Spiralized beet salad 1 Spiralized Beet Salad 2

This is one of my favorite fresh summer salads! The perfect balance of the earthy spiralized beet, with the savory bacon and tangy goat cheese. AND the bright “green” notes rom the parsley dressing, pushes this dish throws into the awesome category!

Spiralized Beet  Salad w/ Parsley Dressing

Ingredients: Serves 1 (or 2 if a side)

2 pieces thick Cut bacon
1 medium sized red beet, washed & peeled*
3 sprigs of green onion
2 tablespoons fresh goat cheese or DF Kite Hill Ricotta
Chopped Pecans, toasted
salt & cracked pepper to taste

*1 peeled and trimmed medium beet is approx.1 1/2 cups spiraled

Parsley Dressing: (Makes about 1/3 cup, enough for 2 servings)

1 cup trimmed Flat Leaf parsley (lightly packed)
2 tablespoons avocado oil or olive oil
2 1/2 tablespoons lemon juice
2 teaspoons coconut sugar (or more to taste)
pinch of salt

Method:

1. Use your favorite method to cook the bacon until crispy. Let it cool, then chop or crumble into small pieces and set aside.

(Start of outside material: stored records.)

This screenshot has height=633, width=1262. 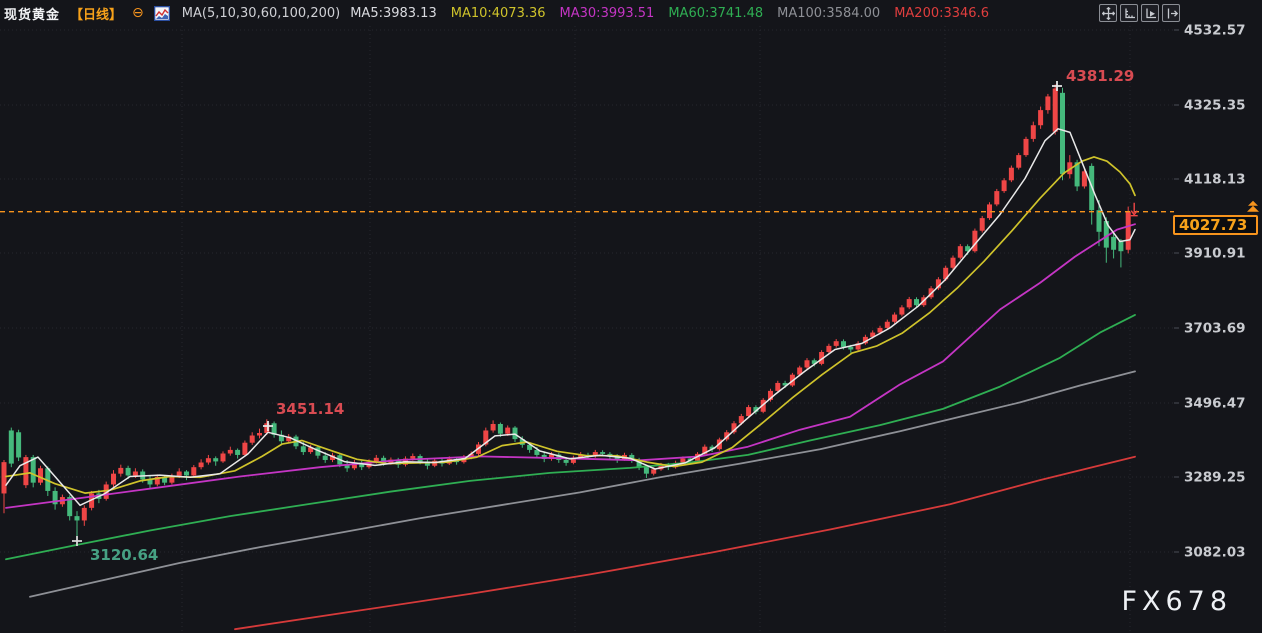 What do you see at coordinates (162, 13) in the screenshot?
I see `mini-chart-icon` at bounding box center [162, 13].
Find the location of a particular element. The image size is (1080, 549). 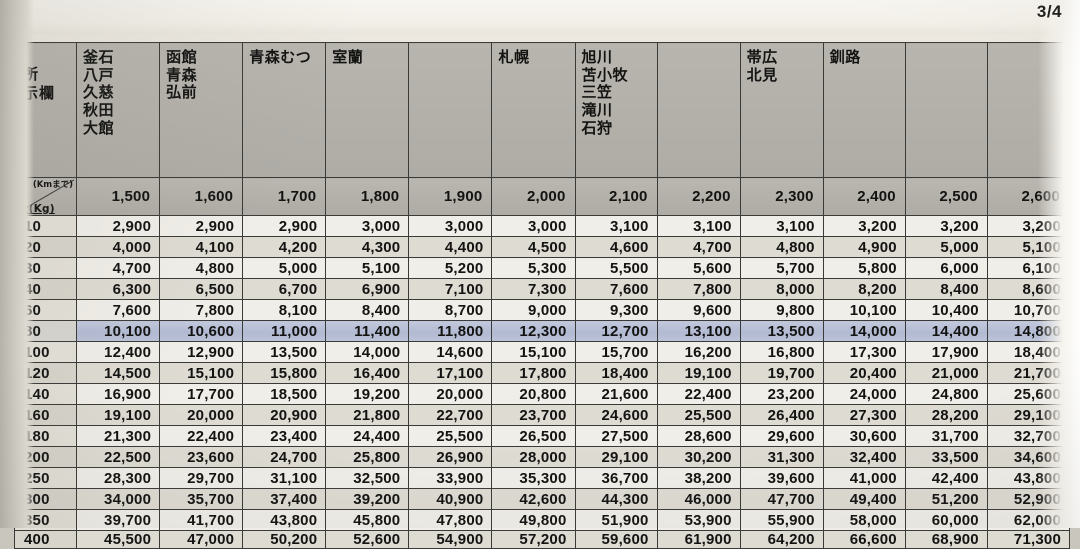

rate-cell: 14,400 is located at coordinates (946, 331).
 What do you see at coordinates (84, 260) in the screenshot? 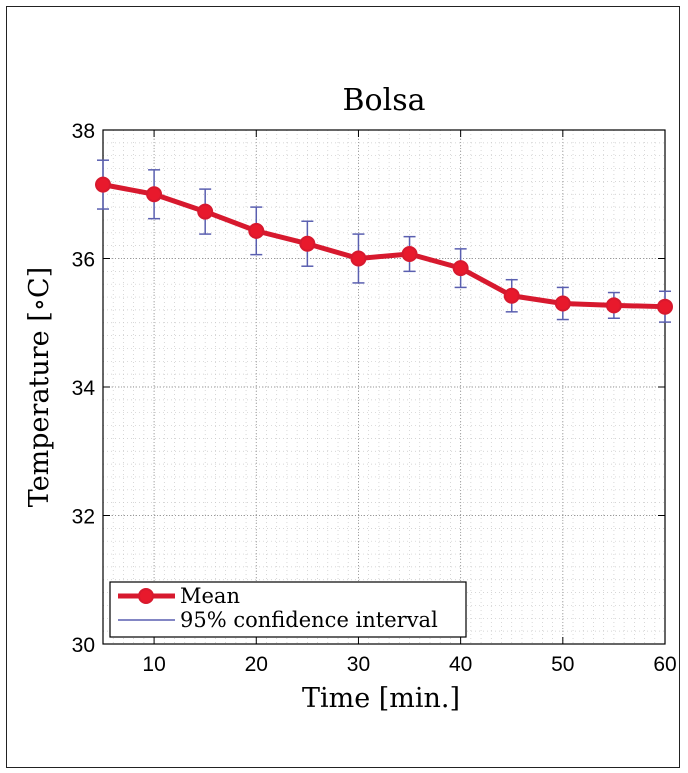
I see `y-tick-label: 36` at bounding box center [84, 260].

2. Meanwhile, using a veggie spiralizer (like THIS one, or try these pre-spiraled beets form Veggie Noodle CO) spiral the beet with the smaller blade, directly into your serving bowl. Set aside. With a sharp knife slice the green onions into long thin slivers.

3. To assemble the salad, simply sprinkle the bacon, goat cheese and the pecans over the salad, then top with a pile of green onions. Makes for a gorgeous presentation. Drizzle with a generous amount of parsley dressing (directions below) and server yourself!

For the Dressing: Add everything to a small blender (I use THIS Blendtec Twister Jar for small jobs like this one) and blend till chopped and combined. The dressing doesn’t have to be puree’d….unless you want it that way!